Después de “Psicosis” (Psycho, Alfred Hithcock, 1960), que asestó una serie de brutales puñaladas al cine de monstruos clásicos, y la todavía más cercana a nosotros, “El fotógrafo del miedo” (aka. El fotógrafo del pánico, Peeping Tom, Michael Powell, 1960), oscura y poderosa metáfora de la cultura del vídeo, el reguero de sangre indicaba una brecha, como una herida, en el viejo género de terror: el Gore, el Slasher, el Splatter, con su caterva de asesinos seriales ensañados contra la juventud –sobre todo, contra esa juventud adicta a la droga, enganchada al sexo, y rebelde que gustaba del rock, e iba en motocicleta–, en la que siempre sobrevivía la “Final Girl” –como bien lo supo ver la autora Carol J. Clover–, más bien recatada, que había interpuesto una barrera a los escarceos sexuales de sus compañeros, y permaneciera al margen de la locuacidad de sus amigas.

Comenzó en Italia –en ese género llamado “Giallo”, más bien pulp, con Mario Bava como pionero y padre de tantos otros géneros–, pero se nacionalizó americano, y su conservadurismo de fondo, su ingenuo “mensaje”, ni siquiera podría ser borrado por los balazos –demasiado reales–, del francotirador asesino de “Pequeños asesinatos” (aka. El héroe anda suelto/Míralos morir; Targets, Peter Bogdanovich, 1968), en cuyo final, entendemos, el viejo monstruo sobrenatural –o gótico– encarnado por Byron Orlok –léase Boris Karloff–, la emprende a bastonazos con el asombrado matón, que parece verlo salir de la pantalla –a través de la cual mata– en un autocinema donde se rinde homenaje a una era desaparecida.

En medio se localizan dos cintas clave, la irregular “La colina de los ojos malditos” (aka.
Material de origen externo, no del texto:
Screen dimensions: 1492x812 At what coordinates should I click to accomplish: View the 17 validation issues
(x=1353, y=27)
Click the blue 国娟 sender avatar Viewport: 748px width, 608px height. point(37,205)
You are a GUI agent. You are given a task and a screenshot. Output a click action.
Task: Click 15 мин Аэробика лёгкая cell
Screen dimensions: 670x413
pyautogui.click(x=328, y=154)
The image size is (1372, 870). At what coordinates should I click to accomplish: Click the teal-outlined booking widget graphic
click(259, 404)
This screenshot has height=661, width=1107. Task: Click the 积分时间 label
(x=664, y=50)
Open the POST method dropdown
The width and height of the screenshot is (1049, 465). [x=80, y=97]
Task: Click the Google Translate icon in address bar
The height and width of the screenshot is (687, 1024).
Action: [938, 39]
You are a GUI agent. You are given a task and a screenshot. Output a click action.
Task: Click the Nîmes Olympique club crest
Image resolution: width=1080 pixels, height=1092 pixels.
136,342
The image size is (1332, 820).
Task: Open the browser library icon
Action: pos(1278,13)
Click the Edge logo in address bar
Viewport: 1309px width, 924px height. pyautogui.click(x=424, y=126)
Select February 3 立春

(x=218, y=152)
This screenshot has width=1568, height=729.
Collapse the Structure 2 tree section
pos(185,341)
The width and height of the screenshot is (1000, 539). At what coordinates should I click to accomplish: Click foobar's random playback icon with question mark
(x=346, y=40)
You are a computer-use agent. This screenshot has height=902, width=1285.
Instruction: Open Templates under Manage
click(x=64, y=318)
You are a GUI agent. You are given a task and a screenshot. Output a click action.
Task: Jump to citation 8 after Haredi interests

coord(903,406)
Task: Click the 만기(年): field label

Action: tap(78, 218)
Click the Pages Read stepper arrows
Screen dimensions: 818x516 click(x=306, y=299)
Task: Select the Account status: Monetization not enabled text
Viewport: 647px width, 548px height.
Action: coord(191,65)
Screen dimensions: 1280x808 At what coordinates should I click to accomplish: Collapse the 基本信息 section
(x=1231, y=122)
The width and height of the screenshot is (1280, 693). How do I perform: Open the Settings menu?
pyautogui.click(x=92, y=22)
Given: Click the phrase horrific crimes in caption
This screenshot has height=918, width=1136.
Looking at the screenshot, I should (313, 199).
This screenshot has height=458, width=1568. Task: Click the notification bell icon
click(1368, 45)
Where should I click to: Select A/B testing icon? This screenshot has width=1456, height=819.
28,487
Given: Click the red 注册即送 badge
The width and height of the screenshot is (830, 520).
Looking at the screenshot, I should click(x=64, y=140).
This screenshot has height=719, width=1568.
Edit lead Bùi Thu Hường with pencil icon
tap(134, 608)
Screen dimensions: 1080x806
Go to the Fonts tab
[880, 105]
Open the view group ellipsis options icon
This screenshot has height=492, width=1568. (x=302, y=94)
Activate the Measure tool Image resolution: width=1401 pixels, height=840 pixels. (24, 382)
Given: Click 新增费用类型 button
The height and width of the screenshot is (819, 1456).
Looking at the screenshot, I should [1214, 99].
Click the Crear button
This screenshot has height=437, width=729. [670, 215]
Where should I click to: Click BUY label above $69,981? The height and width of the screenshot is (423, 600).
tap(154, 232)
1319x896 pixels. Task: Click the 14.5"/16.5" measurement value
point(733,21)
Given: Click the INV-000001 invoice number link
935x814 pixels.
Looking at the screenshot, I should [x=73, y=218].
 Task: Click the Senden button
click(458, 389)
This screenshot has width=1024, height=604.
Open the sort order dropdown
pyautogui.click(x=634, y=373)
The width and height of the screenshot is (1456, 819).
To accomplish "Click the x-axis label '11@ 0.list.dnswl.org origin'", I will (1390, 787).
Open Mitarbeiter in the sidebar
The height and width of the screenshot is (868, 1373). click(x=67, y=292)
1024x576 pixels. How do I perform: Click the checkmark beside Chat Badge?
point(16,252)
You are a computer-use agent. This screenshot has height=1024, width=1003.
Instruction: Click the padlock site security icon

Las colinas tienen ojos; The Hills Have Eyes, Wes Craven, 1977), con la típica familia americana citadina, enfrentada a la familia “hillbilly” de caníbales, en una lucha a muerte, en la cual no se distinguen una de la otra, a la hora de alcanzar altos cotos de violencia, y la espeluznante “La masacre de Texas” (aka. La matanza de Texas; The Texas Chain Saw Massacre, Tobe Hooper, 1974), inspirada en los asesinatos auténticos del “Serial Killer” Ed Gein, que implicaban actos de canibalismo. No es gratuito que toda esta jerigonza (Serial Killer, Splatter, Slasher, Gore), esté compuesta por vocablos en inglés y haya pasado a otras lenguas. Un perverso nacionalismo, un hedor a decadencia, el resultado de la hiper modernidad, un producto típico del “American Way of Life”, subyacen en el armazón óseo de estos filmes.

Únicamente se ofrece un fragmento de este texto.